[[ EXERCISE MATERIALS, beginning ]]

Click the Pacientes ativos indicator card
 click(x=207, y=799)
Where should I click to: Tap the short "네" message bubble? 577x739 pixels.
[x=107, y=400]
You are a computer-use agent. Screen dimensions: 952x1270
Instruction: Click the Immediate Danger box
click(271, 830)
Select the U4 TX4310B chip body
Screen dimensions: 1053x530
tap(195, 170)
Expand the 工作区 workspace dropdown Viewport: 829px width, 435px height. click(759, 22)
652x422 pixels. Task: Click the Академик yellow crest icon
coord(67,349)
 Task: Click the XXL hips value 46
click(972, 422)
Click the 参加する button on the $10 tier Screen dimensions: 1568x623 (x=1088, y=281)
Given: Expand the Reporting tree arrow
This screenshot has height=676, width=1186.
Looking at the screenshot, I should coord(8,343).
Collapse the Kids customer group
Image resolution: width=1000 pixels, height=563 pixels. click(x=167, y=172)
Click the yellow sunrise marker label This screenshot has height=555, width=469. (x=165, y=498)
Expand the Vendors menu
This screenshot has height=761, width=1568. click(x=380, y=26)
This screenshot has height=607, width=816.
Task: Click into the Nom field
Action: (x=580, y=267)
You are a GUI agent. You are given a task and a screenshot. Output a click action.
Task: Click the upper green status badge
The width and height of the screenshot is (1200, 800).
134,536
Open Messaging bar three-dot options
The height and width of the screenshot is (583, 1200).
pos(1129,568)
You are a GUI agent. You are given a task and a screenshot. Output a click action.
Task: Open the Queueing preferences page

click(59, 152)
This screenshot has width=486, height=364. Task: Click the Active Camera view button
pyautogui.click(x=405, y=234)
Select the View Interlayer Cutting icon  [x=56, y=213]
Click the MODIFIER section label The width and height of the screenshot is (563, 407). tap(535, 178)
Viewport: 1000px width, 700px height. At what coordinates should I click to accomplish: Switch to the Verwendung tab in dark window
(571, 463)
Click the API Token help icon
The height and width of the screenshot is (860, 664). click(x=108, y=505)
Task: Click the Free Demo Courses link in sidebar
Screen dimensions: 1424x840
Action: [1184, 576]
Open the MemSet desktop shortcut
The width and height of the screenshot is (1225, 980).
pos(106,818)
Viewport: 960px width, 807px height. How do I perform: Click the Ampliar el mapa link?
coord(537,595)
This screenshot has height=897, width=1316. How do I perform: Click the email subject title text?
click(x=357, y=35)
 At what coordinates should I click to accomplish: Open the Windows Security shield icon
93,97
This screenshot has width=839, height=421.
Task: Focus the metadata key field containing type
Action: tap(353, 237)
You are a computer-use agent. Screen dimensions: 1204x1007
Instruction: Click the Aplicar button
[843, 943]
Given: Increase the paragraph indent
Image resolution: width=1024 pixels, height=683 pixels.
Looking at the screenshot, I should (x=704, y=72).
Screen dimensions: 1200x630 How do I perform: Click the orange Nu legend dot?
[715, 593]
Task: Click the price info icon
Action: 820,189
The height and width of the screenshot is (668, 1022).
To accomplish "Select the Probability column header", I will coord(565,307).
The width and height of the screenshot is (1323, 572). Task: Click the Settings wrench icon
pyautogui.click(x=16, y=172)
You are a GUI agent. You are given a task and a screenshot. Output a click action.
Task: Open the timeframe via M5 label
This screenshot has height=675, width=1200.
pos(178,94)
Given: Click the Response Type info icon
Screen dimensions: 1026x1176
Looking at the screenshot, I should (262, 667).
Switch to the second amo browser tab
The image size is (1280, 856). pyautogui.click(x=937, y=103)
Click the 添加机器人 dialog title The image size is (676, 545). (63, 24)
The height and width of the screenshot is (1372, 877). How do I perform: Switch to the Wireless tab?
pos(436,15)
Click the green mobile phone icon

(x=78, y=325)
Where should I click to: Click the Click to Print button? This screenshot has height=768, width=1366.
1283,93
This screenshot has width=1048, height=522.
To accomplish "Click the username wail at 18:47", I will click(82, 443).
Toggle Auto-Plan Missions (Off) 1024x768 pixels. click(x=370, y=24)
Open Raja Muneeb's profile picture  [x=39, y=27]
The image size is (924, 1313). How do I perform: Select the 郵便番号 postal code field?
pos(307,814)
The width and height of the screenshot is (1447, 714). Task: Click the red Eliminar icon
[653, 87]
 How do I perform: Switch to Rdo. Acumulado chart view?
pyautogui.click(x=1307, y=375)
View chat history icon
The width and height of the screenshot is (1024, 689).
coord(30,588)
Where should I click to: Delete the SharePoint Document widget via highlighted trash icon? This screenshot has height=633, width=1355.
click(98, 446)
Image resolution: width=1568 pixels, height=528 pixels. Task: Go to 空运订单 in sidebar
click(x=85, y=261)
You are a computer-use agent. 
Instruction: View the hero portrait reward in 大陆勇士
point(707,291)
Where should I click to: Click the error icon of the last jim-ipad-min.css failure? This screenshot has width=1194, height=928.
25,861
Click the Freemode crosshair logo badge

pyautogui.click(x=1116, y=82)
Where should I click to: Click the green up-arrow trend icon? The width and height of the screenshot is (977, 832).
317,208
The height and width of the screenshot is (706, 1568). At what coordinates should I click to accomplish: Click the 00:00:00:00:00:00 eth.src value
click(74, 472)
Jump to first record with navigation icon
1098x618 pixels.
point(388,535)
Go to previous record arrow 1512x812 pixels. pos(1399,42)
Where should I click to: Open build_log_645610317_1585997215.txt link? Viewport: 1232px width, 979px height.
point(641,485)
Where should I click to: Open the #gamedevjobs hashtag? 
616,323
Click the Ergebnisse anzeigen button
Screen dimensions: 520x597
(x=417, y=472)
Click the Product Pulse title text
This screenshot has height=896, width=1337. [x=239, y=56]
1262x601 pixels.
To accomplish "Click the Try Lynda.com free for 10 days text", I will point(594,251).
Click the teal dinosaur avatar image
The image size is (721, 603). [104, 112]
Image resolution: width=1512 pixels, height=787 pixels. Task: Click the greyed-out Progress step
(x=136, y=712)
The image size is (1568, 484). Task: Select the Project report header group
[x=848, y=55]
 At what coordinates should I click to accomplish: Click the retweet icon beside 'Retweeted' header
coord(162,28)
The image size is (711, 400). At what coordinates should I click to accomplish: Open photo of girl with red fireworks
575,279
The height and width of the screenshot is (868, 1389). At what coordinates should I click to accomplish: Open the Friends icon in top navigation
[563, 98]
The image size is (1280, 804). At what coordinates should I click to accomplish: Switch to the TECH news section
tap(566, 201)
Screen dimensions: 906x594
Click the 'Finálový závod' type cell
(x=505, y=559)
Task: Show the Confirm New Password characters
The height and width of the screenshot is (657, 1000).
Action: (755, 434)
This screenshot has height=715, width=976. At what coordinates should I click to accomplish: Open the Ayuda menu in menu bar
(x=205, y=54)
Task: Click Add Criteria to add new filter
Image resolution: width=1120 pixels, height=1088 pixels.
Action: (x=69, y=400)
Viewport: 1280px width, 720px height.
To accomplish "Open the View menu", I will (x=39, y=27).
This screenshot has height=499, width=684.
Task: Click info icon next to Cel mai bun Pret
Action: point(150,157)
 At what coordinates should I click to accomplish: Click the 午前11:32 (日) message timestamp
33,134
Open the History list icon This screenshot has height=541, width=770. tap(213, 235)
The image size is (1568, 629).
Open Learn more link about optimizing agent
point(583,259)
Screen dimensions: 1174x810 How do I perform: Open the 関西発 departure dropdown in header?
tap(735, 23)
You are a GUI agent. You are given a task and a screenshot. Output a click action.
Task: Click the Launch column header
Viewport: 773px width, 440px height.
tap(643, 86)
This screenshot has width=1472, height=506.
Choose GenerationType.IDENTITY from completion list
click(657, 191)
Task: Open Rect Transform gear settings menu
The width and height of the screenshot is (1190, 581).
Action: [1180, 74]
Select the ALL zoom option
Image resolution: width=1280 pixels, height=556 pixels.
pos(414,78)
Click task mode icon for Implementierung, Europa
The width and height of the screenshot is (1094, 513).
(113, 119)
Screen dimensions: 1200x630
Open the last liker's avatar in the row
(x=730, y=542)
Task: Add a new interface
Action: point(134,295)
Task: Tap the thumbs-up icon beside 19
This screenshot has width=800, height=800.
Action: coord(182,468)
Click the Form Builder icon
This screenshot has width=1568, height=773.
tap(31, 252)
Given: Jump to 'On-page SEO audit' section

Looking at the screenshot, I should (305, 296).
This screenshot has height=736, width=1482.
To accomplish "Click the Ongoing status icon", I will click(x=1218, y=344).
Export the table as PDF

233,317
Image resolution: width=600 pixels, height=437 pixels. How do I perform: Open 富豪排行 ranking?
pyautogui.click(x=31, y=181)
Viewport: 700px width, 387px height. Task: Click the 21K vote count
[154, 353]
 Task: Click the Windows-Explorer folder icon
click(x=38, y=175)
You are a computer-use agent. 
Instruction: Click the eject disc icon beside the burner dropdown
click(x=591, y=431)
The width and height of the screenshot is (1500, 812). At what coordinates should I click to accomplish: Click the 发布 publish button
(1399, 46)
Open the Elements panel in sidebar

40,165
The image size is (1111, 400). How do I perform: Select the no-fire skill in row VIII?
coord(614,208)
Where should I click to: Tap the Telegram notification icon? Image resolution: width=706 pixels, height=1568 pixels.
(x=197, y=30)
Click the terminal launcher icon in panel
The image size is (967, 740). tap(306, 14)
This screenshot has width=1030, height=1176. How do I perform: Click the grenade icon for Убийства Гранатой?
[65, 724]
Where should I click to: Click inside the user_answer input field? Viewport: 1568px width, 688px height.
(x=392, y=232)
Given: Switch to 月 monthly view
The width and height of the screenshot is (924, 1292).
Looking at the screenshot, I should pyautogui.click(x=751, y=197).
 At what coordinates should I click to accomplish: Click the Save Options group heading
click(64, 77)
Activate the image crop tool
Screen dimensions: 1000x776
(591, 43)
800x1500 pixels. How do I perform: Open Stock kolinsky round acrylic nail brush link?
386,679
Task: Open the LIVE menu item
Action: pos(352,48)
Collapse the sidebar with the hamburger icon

[[ EXERCISE MATERIALS, end ]]

Scan the lines above for the word "column" and copy every one where it occurs.

To accomplish "Select the Probability column header", I will coord(565,307).
Task: Click the Launch column header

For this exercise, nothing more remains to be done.